Copy out the material word for word, beginning at the line that contains "You are a computer-use agent. Image" and ending after the line that contains "[x=142, y=692]".

● ● ● ● ● ● ●

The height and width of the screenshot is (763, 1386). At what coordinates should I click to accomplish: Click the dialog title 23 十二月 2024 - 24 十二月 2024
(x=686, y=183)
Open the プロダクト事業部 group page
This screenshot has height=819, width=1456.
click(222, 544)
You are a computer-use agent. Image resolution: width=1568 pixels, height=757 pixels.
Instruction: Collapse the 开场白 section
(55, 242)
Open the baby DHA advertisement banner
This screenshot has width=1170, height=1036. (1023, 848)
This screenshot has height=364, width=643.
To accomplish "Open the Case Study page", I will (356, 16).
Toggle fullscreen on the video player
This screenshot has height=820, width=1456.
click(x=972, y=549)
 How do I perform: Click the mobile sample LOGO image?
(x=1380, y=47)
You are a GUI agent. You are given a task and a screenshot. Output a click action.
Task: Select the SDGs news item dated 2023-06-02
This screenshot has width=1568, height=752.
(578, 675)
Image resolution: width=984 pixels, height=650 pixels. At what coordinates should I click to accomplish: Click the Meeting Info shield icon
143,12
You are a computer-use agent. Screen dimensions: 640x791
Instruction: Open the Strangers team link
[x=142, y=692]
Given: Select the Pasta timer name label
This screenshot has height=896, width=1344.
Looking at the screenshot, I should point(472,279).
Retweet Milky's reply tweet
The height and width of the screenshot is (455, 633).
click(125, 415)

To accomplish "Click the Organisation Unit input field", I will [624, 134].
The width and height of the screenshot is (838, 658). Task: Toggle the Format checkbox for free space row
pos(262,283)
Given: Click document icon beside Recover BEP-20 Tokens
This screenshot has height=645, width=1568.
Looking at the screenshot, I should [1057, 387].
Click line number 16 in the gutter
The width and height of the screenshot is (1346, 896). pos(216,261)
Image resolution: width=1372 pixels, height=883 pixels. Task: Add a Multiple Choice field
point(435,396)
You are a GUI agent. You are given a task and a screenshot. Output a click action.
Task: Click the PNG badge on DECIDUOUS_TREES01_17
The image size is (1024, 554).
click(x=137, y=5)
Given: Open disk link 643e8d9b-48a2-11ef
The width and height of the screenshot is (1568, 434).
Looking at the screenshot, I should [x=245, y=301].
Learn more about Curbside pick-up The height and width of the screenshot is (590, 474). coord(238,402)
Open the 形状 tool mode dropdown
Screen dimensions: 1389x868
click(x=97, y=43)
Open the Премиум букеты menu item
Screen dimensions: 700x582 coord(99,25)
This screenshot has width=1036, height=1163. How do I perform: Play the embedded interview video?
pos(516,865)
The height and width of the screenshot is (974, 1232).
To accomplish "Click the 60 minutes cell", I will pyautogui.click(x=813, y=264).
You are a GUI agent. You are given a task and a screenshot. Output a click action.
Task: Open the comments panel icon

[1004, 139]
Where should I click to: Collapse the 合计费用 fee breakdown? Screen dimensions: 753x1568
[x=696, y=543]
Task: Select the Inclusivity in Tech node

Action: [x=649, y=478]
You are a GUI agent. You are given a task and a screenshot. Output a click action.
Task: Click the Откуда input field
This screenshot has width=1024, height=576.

● ● ● ● ● ● ●

WORKED ANSWER:
You are a computer-use agent. Image resolution: width=1568 pixels, height=757 pixels.
Instruction: Collapse the 开场白 section
(55, 242)
Open the baby DHA advertisement banner
This screenshot has width=1170, height=1036. (1023, 848)
This screenshot has height=364, width=643.
To accomplish "Open the Case Study page", I will (356, 16).
Toggle fullscreen on the video player
This screenshot has height=820, width=1456.
click(x=972, y=549)
 How do I perform: Click the mobile sample LOGO image?
(x=1380, y=47)
You are a GUI agent. You are given a task and a screenshot. Output a click action.
Task: Select the SDGs news item dated 2023-06-02
This screenshot has width=1568, height=752.
(578, 675)
Image resolution: width=984 pixels, height=650 pixels. At what coordinates should I click to accomplish: Click the Meeting Info shield icon
143,12
You are a computer-use agent. Screen dimensions: 640x791
Instruction: Open the Strangers team link
[x=142, y=692]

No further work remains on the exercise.